Most of Christianity today is lived out of self-effort. Growing up in America, I’ve heard from a young age the concepts that

  • we can do anything we want
  • we need to pick ourselves up by the boot straps
  • we can be a self-made success

While it all sounds great, it’s not Biblical. I’m not suggesting we throw out work ethic and diligence (those are both important and Biblical), but we have taken the concept of I’m going to do it all and brought it into Christianity.

Christianity isn’t about what I can do for God, it’s about what He wants to do through me. And there is a radical difference.

When a church is growing, we often point to the ability of the worship team or the communication skills of the pastor. When we start gaining ground over sin, we assume it is our willpower and determination that is making us strong.

The focus is inward, on ourselves.

But that is not Christianity.

The focus of Christianity is not upon myself but upon Christ. It’s not what I can pull off, perform, or proclaim. It’s all about Jesus. It’s not that I disappear or become a robot, rather, out of intimacy with Jesus, we live the Christian life together.

I don’t sit on the couch eating bonbons waiting for Jesus to yank me up and force me to do something. Instead, there is an interaction between the two of us as I live surrendered and dependent upon Him.

I don’t go out and attempt to live Christianity. First off, Christianity was intended to be impossible – I can’t live it out properly. Second, even my best efforts are no better than filthy rags to God (see Isaiah 64.6).

And yet, when I live a life of absolute surrender, continual abiding, and constant dependence upon God, the impossible life (Christianity) becomes possible to live – not out of my own resource and strength, but because Jesus, through the indwelling of the Holy Spirit in my life, is bringing it about. It’s all about a change of source.

Paul writes in Galatians 2.20: “I have been crucified with Christ; it is no longer I who live, but Christ lives in me; and the life which I now live in the flesh I live by faith in the Son of God, who loved me and gave Himself for me.”

Paul is physically alive but he says he no longer lives – it is Christ Himself (through the Spirit) who is living and sourcing the life of Paul. It is a life of faith upon Jesus.

Faith isn’t some mystical concept that I say I have, faith is expressed in the action of belief. Faith is a realization that the life that God is calling me to is impossible to live rightly. I can’t love the way I’m called to, I can’t live above the power of sin, I can’t treat people the way Jesus would, I can’t always have a guard upon my mouth, I can’t …

And though I can’t in-and-of-myself live how God’s Word commands me, He makes a way.

He fills me with His Spirit and tells me to believe (which is why we are called “believers” – the ones who believe). I am to live in surrender and dependence upon Him. I can’t, but He can. Faith is turning to Him in realization of my inability and asking for His involvement, activity, and resource in my daily living.

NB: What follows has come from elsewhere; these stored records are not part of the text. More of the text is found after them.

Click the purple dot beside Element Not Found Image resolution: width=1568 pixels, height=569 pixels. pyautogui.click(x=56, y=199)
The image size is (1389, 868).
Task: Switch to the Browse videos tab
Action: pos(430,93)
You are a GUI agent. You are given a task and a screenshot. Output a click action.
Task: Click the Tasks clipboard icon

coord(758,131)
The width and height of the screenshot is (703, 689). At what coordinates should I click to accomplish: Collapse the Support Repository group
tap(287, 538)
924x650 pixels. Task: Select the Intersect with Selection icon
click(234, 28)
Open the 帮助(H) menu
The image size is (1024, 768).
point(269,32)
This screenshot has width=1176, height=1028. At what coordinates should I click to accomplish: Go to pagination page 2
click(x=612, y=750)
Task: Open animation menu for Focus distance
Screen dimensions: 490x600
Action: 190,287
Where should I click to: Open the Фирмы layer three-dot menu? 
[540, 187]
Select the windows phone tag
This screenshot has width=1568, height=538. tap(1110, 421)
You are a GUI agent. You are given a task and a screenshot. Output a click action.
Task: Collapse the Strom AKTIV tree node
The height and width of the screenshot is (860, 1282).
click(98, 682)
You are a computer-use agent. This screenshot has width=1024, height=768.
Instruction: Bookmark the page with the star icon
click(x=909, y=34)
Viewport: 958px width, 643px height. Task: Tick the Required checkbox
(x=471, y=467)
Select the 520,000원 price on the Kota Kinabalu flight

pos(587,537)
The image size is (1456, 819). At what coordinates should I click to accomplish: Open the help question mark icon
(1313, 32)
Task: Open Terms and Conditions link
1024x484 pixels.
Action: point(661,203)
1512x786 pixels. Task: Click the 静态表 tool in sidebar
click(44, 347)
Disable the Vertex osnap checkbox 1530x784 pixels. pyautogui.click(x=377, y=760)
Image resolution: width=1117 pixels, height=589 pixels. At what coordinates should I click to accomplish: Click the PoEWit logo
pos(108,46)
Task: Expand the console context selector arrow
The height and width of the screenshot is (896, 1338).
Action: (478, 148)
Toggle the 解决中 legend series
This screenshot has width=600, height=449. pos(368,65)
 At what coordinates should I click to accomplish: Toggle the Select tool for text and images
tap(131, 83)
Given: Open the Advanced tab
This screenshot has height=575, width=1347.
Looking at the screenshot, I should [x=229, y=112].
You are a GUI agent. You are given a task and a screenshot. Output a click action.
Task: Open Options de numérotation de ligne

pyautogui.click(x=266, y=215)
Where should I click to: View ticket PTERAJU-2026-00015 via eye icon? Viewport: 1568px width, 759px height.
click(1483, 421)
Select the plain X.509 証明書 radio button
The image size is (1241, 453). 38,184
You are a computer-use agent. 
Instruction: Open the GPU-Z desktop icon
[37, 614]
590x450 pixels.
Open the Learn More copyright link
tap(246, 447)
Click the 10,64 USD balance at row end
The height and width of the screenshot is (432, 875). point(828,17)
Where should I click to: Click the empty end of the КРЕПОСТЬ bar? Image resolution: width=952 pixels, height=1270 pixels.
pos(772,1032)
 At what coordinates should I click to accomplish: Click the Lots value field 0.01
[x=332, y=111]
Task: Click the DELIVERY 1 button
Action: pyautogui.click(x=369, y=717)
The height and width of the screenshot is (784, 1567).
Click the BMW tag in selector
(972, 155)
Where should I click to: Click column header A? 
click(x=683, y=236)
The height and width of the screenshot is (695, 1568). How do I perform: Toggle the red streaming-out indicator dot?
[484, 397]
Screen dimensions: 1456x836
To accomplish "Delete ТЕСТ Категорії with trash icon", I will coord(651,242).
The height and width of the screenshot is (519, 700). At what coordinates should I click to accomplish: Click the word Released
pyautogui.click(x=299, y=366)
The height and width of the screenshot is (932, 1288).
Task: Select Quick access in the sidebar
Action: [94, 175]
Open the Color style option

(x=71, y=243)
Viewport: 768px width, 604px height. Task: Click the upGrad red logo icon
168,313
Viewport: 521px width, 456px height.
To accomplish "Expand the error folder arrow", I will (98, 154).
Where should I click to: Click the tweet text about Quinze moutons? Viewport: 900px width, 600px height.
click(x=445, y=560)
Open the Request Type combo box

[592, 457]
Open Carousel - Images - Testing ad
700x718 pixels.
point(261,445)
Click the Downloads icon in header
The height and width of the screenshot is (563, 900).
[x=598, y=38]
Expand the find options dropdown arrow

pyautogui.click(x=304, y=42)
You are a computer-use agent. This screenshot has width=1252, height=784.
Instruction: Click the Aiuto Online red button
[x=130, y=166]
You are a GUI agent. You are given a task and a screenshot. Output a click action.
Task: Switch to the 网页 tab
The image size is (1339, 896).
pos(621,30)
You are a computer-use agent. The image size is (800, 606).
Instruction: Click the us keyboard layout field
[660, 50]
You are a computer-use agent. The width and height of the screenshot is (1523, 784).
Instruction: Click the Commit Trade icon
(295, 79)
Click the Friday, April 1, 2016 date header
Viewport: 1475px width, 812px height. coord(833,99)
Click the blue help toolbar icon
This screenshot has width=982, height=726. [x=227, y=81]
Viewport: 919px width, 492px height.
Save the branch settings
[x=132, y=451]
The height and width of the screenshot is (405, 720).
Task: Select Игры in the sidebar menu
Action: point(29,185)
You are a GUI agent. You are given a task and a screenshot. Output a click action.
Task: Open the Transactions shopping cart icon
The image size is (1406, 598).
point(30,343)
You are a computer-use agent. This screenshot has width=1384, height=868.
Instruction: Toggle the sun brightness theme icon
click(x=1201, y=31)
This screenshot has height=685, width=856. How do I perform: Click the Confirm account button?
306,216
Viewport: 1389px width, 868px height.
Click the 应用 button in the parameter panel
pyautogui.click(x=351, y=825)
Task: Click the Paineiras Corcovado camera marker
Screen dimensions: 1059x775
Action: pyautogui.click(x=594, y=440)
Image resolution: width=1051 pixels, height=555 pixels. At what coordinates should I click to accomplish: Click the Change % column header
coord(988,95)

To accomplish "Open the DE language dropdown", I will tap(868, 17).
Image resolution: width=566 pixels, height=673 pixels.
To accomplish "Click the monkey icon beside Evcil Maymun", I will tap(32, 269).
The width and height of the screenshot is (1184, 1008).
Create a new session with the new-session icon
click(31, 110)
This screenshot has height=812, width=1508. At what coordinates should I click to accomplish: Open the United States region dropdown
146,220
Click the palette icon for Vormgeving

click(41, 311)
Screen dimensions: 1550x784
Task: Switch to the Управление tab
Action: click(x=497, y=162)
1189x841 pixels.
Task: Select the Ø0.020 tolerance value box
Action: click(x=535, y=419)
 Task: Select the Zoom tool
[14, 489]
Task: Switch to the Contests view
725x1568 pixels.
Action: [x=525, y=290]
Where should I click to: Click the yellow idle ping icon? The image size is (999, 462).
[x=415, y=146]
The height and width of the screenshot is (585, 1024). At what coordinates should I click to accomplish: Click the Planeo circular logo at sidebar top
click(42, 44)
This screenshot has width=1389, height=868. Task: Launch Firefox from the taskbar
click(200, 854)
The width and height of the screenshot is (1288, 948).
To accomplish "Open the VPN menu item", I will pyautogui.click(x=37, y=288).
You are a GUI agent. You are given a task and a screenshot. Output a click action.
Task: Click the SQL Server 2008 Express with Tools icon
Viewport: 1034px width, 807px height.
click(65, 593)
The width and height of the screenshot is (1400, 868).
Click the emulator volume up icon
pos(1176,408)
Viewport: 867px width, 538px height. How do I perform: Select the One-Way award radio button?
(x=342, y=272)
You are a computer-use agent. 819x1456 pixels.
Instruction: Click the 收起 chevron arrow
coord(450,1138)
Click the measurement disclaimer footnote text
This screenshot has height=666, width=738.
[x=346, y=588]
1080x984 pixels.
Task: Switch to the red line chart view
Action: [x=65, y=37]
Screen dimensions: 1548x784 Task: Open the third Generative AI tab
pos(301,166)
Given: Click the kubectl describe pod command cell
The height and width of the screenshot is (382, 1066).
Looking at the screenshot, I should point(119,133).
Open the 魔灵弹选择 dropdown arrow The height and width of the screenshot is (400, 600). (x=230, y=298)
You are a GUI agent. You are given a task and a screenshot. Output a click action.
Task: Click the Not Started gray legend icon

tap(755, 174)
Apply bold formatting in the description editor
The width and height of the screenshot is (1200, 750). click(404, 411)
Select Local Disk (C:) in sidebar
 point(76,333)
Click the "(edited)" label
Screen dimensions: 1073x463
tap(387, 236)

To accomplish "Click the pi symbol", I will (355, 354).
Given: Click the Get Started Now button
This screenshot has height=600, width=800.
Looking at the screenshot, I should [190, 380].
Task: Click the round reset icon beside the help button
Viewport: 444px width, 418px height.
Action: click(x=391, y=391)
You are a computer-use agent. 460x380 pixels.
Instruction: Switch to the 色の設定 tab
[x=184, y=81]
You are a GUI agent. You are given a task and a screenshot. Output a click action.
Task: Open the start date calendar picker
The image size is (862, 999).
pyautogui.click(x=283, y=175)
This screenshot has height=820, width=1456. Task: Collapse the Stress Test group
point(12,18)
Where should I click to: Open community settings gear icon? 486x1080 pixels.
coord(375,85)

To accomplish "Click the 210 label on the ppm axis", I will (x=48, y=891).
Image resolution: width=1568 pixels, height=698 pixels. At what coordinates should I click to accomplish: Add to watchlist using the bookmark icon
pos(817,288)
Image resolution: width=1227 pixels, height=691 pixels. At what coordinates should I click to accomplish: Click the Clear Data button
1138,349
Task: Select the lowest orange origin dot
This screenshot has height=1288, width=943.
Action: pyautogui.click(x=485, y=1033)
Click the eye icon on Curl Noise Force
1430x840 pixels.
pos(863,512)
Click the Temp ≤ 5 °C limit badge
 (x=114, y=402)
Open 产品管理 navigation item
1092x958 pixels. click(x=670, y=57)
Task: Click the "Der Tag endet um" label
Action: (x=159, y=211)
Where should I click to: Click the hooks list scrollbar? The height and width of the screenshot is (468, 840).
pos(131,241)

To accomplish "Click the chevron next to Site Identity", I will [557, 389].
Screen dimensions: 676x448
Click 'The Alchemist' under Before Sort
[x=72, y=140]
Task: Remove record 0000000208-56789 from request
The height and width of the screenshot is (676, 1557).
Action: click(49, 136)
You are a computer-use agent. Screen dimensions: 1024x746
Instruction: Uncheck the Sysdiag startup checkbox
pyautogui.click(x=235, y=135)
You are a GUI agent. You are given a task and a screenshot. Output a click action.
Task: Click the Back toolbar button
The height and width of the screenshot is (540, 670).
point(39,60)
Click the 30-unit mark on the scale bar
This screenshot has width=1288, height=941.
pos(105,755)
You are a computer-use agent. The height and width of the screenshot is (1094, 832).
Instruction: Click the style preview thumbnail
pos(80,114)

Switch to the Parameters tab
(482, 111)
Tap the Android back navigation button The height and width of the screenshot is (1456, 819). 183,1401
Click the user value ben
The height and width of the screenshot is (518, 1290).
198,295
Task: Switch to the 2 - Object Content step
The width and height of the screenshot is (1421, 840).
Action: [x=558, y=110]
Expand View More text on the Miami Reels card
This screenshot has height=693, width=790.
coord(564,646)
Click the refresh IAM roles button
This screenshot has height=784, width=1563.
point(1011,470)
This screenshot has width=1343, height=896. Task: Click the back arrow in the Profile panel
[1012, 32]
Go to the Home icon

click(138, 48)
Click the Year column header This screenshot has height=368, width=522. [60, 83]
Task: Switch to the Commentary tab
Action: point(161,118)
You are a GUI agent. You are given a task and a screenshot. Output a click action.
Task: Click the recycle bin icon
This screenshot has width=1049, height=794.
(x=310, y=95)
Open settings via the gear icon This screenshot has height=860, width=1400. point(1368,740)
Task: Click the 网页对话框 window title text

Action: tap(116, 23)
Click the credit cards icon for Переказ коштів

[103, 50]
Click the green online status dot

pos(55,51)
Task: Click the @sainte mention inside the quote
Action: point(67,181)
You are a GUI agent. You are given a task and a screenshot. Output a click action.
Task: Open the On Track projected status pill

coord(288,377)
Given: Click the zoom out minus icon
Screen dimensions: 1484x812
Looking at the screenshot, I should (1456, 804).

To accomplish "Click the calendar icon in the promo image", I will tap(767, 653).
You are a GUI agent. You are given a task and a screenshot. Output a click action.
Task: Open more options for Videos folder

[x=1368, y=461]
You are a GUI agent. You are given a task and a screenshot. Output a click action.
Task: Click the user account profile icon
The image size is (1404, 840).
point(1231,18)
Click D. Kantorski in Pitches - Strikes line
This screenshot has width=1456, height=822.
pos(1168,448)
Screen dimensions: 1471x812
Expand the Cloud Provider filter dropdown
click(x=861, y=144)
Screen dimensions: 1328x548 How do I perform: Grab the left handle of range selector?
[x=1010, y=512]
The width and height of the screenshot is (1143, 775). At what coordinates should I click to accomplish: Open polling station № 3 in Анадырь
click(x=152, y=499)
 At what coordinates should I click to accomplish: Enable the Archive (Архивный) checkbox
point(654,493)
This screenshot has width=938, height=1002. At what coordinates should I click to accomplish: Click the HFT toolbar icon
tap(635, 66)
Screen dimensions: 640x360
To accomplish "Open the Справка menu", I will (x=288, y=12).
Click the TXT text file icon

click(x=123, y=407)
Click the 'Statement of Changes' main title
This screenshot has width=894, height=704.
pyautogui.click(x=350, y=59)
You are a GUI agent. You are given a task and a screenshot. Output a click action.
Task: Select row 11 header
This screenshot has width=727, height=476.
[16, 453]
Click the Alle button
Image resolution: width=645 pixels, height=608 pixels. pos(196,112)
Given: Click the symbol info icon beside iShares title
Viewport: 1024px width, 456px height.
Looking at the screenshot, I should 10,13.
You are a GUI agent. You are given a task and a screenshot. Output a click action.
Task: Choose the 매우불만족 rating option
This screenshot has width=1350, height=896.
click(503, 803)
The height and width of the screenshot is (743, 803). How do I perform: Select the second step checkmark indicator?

I can’t live the way I am suppose to, but He wants to live His life through me. I’m not a bystander, but a participant in the life of Jesus expressed and demonstrated in my life. I become a stage upon which He acts, I am the glove which He puts upon His hand, I am the clothing He wears to showcase Himself to a lost and dying world.

Christianity isn’t about what I can do for Christ, the Christian life is about surrendering myself to a God who wants to produce His life in me. I don’t become God, I become the vehicle, the vessel, through which He uses.

As Charles Trumbull once said, “Jesus Christ does not want to be our helper; He wants to be our life. He does not want us to work for Him; He wants us to let Him do His work through us, using us as we use a pencil to write with – better still, using us as one of the fingers on His hand.”

Does that mean I should be lazy? No. In fact, the moment you quit trying and allow the God of the universe to have control, you will likely find yourself more active than before – but the emphasis is a change of source.

I don’t source my own life. Jesus, through the Holy Spirit, becomes the source, resource, strength, power, etc in my life.

Ian Thomas once said it well when he wrote:

The Christian life can be explained only in terms of Jesus Christ, and if your life as a Christian can still be explained in terms of you – your personality, your willpower, your gift, your talent, your money, your courage, your scholarship, your dedication, your sacrifice, or your anything – than although you may have the Christian life, you are not yet living it! … It has got to become obvious to others that the kind of life you are living is … beyond all human explanation!

I’ve decided to quit living my life. Not that I plan on dying anytime soon, but I want to declare with Paul: “it is no longer I who live, but Christ.” I want to quit striving, struggling, attempting to pull off the Christian life and instead allow Jesus to produce the impossible life I am called to live in me.

As Ian Thomas said, if YOU are living the Christian life, if your life can be explained in terms of you, you are not actually living the life of a Christian. Our lives must be unexplainable to the world around us. May the only explanation of our lives be Jesus and His work in and through us.

I refuse to live my own life under my own strength, resource, and power. I need Jesus! And I think you should join me.